And that's to say nothing of the thousands of other artists without whom he would literally not have a service.

So you think Apple haven't made more money from Apple Music than Tay Tay and Drizzy?

If it's Apple's platform they are make as much as they like, using whatever means they like but nobody else can do the same. Strange logic.
 
99.9% of apps have to go out and get their own customers. They have to market, pay for PR, run ads. Only a very small group of successful apps get free advertising from apple on the app store. It's not Apple that is bringing in the customer, it's the developer. The customer just happens to be using Apples platform. If you had your own app business, you'd understand. They have to invest all the work building the product, marketing the product, and Apple gets to freeload like a landlord. Often after all the expenses Apple typically makes more margin than the dev does. It would be like paying the IRS 30% tax off your gross business profit without being able to make any expense deductions. Absolutely absurd.
You think all of that is bad, be thankful you weren't selling this software in a brick and mortar store like Best Buy back in the day.

Apple invested a lot of money to build things up to where they are now. Could they be a little more flexible with some new categories/tiers? Maybe, but that's stuff you need to bring to their attention and work with them on.
 
I really wish Jobs was still alive, I'd love to hear him talk about all this. I think Jobs would be just as into Apple Vision as Cook is, to prepare for the future and end reliance on the App Store for most of Apple's income.
 
Wanting to pay zero commissions when Apple is providing the platform and the dev tools with access to millions of subscribers at the click of a button is just outright selfish.
A better solution would’ve been charging commissions based on the type of content. Like a more reasonable fee for licensed content.
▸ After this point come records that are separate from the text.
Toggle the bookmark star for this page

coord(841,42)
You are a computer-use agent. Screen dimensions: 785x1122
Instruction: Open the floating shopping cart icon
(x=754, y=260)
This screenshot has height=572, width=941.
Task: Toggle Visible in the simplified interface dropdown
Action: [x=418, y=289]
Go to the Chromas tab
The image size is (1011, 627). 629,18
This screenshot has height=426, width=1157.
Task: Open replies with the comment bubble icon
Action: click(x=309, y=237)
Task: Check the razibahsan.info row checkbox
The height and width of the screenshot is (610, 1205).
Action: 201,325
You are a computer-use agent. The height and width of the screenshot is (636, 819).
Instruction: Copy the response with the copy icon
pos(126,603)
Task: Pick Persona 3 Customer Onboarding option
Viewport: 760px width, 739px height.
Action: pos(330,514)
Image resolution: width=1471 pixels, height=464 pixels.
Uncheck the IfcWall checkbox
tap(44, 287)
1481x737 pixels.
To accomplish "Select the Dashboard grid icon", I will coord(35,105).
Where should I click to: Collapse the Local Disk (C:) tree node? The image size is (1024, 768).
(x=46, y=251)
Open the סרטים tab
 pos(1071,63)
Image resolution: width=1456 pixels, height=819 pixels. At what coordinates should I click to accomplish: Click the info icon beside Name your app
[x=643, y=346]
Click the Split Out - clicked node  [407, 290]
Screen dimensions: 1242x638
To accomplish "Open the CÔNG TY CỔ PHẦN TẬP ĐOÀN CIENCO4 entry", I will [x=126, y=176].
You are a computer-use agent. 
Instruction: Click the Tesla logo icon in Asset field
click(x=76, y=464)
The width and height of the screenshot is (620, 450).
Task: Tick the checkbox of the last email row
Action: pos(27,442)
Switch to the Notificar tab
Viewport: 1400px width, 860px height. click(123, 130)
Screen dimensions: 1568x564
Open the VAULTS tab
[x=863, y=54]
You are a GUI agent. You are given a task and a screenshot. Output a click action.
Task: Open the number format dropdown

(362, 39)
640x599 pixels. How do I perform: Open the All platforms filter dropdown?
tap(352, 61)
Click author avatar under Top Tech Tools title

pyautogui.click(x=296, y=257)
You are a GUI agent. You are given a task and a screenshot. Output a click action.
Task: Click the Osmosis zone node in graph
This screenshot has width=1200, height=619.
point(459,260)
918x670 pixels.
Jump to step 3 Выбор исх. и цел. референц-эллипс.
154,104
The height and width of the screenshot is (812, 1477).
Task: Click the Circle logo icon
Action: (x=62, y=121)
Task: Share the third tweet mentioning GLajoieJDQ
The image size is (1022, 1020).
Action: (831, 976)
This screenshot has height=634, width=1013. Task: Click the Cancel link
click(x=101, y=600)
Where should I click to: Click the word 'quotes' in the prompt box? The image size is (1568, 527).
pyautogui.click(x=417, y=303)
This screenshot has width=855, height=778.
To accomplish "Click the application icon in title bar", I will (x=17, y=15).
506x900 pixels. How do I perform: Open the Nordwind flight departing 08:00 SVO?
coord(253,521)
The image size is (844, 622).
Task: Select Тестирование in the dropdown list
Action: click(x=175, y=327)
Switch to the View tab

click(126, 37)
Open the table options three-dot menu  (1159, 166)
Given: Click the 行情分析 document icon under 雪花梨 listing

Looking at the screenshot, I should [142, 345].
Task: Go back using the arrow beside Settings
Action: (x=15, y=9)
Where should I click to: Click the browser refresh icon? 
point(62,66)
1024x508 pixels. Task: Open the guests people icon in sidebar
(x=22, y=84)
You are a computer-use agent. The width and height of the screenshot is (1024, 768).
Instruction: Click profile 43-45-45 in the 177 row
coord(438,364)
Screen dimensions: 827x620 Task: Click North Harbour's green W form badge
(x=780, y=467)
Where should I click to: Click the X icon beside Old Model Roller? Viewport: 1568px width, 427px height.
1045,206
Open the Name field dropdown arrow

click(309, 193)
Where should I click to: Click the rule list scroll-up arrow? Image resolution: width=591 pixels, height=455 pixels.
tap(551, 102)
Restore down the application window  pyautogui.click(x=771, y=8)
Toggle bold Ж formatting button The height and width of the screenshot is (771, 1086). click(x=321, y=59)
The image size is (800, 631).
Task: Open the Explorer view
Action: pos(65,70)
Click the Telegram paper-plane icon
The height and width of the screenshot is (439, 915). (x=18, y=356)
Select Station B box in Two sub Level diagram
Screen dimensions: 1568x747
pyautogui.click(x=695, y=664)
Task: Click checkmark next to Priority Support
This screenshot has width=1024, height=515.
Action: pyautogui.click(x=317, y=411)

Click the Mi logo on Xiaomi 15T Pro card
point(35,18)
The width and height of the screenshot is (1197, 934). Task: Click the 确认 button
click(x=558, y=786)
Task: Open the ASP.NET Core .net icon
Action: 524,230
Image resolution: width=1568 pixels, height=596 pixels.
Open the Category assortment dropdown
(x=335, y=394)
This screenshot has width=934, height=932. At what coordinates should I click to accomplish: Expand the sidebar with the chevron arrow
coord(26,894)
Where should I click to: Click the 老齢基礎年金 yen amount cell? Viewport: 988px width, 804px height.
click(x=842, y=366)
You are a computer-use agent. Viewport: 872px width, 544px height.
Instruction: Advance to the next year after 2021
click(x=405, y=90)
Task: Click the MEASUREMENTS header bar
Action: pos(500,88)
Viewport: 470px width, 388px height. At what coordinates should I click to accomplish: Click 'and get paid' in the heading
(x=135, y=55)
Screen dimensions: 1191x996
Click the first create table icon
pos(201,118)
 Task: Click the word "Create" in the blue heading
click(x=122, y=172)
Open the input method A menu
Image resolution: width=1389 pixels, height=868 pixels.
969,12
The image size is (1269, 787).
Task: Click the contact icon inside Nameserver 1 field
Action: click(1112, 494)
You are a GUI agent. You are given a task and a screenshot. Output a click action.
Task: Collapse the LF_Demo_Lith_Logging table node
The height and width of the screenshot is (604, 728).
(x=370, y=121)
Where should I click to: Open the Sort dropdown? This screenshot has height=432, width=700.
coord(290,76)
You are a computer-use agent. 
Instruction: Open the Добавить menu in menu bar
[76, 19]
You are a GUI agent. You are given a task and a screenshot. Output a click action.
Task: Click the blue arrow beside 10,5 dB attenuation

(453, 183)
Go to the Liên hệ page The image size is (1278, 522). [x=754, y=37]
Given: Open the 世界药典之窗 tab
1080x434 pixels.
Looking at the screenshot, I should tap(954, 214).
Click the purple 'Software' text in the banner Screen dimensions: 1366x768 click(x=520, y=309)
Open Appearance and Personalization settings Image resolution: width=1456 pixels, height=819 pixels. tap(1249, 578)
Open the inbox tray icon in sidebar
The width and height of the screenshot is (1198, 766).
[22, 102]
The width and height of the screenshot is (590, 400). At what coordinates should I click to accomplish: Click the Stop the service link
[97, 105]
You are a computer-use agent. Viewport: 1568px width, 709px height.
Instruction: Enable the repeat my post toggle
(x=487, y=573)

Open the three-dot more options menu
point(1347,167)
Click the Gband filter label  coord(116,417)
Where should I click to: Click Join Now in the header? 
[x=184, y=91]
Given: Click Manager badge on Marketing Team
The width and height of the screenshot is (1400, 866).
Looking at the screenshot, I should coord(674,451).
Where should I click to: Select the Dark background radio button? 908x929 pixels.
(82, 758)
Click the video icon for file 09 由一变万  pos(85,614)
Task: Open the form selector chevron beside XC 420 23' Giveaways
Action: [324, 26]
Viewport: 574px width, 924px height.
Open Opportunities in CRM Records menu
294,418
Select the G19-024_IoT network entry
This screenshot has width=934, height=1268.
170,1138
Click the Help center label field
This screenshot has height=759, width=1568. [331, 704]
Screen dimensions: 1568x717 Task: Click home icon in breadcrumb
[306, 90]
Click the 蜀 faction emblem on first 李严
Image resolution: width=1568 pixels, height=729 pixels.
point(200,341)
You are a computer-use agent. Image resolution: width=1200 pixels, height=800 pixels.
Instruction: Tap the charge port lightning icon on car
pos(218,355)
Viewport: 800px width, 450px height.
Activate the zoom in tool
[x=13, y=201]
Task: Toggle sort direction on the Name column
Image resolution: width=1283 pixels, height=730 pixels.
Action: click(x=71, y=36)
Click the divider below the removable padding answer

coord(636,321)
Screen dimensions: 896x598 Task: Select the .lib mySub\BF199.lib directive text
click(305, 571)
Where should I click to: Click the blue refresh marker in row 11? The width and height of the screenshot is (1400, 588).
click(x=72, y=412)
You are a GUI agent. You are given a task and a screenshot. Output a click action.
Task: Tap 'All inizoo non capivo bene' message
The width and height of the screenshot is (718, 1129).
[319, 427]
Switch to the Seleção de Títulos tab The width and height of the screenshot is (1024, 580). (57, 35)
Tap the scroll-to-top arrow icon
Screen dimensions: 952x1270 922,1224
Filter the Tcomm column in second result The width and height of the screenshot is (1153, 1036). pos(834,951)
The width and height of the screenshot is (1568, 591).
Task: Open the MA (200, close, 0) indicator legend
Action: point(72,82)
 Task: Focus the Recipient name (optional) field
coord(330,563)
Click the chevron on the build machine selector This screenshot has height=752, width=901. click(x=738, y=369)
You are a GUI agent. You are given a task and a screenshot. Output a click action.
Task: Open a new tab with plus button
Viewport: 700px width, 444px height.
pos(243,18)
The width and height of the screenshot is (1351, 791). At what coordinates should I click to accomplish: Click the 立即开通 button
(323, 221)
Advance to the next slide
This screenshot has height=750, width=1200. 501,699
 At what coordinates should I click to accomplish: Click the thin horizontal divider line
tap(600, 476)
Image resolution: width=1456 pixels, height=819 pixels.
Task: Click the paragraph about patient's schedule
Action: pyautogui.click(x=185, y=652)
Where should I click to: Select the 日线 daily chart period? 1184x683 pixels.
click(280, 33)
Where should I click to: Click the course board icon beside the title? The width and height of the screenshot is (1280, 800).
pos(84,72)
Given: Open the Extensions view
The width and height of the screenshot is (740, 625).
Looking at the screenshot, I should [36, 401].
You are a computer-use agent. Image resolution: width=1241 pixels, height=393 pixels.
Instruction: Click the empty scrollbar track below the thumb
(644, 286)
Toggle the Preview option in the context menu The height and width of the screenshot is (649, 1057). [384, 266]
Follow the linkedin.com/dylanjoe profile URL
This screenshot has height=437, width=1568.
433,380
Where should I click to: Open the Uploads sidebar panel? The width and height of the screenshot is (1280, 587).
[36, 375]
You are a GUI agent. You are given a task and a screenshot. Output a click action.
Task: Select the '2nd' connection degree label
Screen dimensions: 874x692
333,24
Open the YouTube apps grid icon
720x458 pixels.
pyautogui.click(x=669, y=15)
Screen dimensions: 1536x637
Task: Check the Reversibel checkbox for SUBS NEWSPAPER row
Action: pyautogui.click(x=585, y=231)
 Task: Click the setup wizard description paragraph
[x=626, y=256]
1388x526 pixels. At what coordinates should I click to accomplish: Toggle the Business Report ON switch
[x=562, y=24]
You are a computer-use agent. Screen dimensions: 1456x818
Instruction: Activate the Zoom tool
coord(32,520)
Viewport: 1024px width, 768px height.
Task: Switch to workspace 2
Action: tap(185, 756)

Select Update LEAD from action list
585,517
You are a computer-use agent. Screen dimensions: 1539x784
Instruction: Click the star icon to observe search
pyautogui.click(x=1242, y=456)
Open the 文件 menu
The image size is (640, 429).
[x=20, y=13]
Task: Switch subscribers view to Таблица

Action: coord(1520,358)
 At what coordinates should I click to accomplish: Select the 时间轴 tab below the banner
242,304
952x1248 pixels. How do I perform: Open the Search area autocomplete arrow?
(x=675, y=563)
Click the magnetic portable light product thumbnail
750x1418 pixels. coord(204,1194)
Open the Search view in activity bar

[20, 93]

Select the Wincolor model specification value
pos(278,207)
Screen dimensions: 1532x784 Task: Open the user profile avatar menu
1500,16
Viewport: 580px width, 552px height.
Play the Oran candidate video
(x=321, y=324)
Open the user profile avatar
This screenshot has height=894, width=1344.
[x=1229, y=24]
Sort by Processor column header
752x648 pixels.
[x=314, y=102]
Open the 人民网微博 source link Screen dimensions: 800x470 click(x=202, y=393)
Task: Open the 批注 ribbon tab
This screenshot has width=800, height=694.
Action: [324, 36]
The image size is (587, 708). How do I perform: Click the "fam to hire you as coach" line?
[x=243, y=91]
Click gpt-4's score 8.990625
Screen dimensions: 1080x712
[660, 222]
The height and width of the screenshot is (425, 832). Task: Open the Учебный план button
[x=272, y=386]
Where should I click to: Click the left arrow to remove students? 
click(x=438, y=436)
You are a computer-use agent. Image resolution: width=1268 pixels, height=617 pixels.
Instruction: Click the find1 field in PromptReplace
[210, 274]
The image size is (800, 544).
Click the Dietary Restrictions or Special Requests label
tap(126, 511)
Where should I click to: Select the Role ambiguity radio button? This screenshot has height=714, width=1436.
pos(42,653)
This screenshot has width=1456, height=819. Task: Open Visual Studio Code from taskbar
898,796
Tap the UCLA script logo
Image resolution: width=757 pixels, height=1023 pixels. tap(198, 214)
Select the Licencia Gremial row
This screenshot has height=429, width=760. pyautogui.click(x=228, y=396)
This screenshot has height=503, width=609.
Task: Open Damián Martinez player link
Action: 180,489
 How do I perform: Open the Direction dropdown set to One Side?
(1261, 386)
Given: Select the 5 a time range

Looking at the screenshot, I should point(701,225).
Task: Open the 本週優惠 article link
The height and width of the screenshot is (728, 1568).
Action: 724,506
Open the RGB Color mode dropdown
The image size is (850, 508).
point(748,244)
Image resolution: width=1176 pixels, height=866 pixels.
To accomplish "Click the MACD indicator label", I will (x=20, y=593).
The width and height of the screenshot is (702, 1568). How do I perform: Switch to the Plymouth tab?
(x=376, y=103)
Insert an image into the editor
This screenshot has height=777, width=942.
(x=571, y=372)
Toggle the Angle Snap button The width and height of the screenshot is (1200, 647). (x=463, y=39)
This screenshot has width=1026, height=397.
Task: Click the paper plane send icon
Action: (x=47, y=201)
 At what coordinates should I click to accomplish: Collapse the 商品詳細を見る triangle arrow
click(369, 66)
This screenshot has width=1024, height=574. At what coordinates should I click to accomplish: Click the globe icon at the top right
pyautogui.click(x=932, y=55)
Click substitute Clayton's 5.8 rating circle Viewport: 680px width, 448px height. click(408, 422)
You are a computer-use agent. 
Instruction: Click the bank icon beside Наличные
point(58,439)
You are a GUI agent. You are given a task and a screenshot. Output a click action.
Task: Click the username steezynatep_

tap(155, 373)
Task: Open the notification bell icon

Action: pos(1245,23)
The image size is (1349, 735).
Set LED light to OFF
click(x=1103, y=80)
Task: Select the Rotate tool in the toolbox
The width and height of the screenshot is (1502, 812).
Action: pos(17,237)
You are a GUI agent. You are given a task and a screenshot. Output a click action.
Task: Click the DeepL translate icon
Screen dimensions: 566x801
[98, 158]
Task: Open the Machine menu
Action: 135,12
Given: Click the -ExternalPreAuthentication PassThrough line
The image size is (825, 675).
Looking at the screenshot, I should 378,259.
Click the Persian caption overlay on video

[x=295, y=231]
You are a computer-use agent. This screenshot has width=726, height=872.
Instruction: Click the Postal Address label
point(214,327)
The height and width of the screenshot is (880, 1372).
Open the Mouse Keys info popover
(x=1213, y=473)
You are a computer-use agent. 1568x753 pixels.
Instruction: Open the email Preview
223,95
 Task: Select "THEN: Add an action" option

When you’re making money off of someone else’s work pay them damn piper. Freeloading I won’t support. Especially when you pay the least per stream.
 
You think all of that is bad, be thankful you weren't selling this software in a brick and mortar store like Best Buy back in the day.

Apple invested a lot of money to build things up to where they are now. Could they be a little more flexible with some new categories/tiers? Maybe, but that's stuff you need to bring to their attention and work with them on.

"back in the day" -- Totally different business model, totally different costs, totally different marketing.

Without the internet, your marketing is mostly signage and ads in papers, as opposed to Twitter/Instagram/Facebook and web traffic. But you still have to spend to get the customer. At the same time, though, your software has physical form that's noticeable on the shelf. In the App Store, unless the customer is coming from a direct link like a website, QR code, she doesn't even know you exist. As "things up to where they are now" -- Searching for an app in the App Store by keyword in 2024 still doesn't turn up what you're looking for, unless you're already well-known and have lots of people searching for you. You can bid on Apple Search Ads keywords, but it doesn't get you next to other items in the stores for people who are just browsing, like they would on a shelf in Best Buy.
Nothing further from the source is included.